Now, 64/1000 is easy to write as a decimal! It means 64 thousandths.
So, 64/1000 is 0.064.

Alternative answer

Answer: 0.064 Explain
This is a question about converting fractions to decimals . The solving step is:

To change a fraction into a decimal, we want to make the bottom number (the denominator) a power of 10, like 10, 100, 1000, and so on!

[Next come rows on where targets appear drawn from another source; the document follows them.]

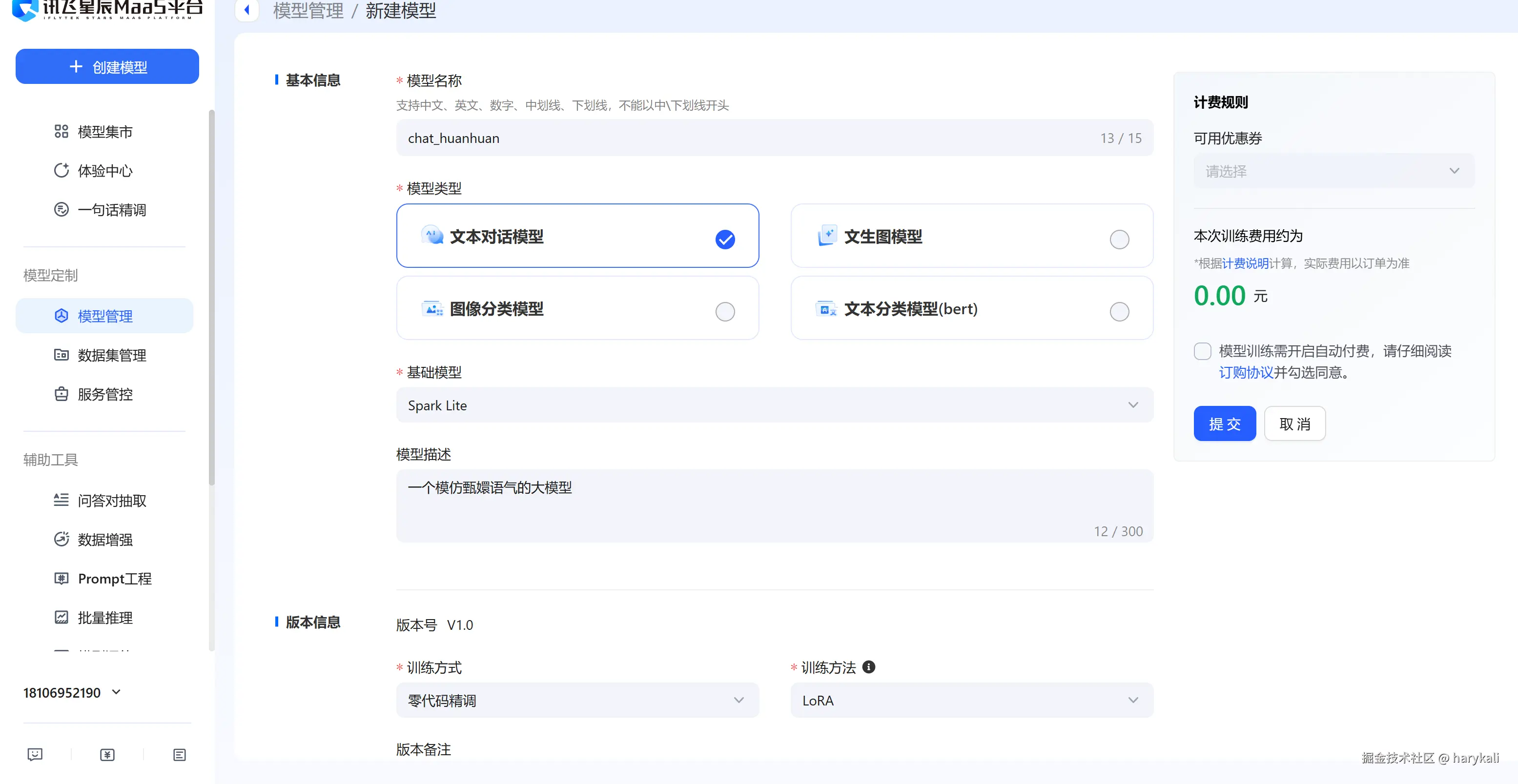Click the sidebar vertical scrollbar

click(211, 295)
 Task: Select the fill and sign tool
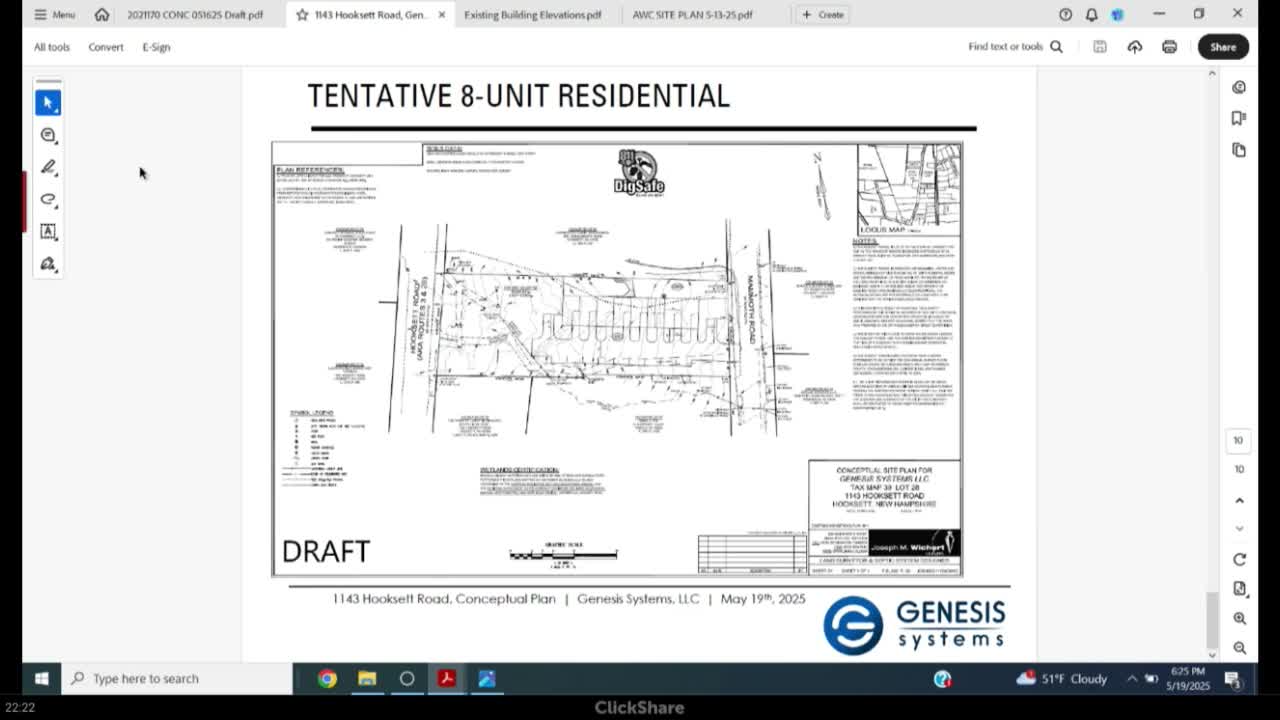(48, 264)
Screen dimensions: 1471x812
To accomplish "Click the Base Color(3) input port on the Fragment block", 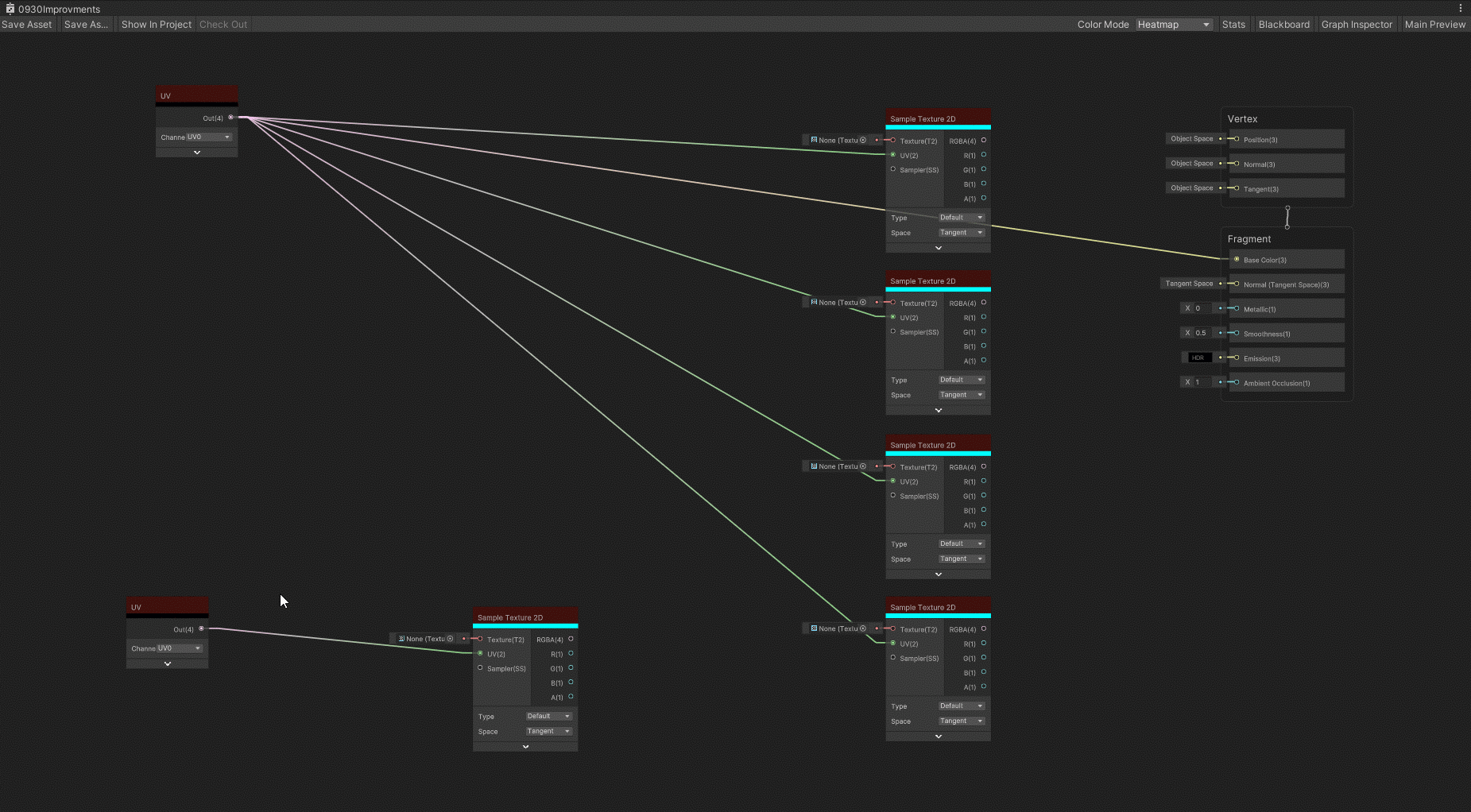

1. Look at the fraction: 8/125. Our bottom number is 125.
2. Can we multiply 125 by something to get 10, 100, or 1000? Let's try!
* 125 times 10 is too big (1250).
* How about 125 times 8? Let's do the multiplication: 125 x 8 = 1000! Yay!
3. Remember, whatever we do to the bottom of a fraction, we *must* do to the top (the numerator) too, so the fraction stays the same value.
4. So, we multiply the top number (8) by 8 too: 8 x 8 = 64.
5. Now our new fraction is 64/1000.
6. To write 64/1000 as a decimal, we think of "thousandths." That means we need three decimal places.
7. We put 64 in the thousandths place: 0.064.

Alternative answer

Answer: 0.064 Explain
This is a question about converting fractions to decimals . The solving step is:

To change a fraction into a decimal, we want to make the bottom number (the denominator) a power of 10, like 10, 100, or 1000.
Our fraction is 8/125.
I know that 125 multiplied by 8 gives us 1000! So, I can multiply both the top and bottom of the fraction by 8.
(8 * 8) / (125 * 8) = 64 / 1000.
Now, 64/1000 means 64 thousandths.
When we write 64 thousandths as a decimal, it looks like 0.064.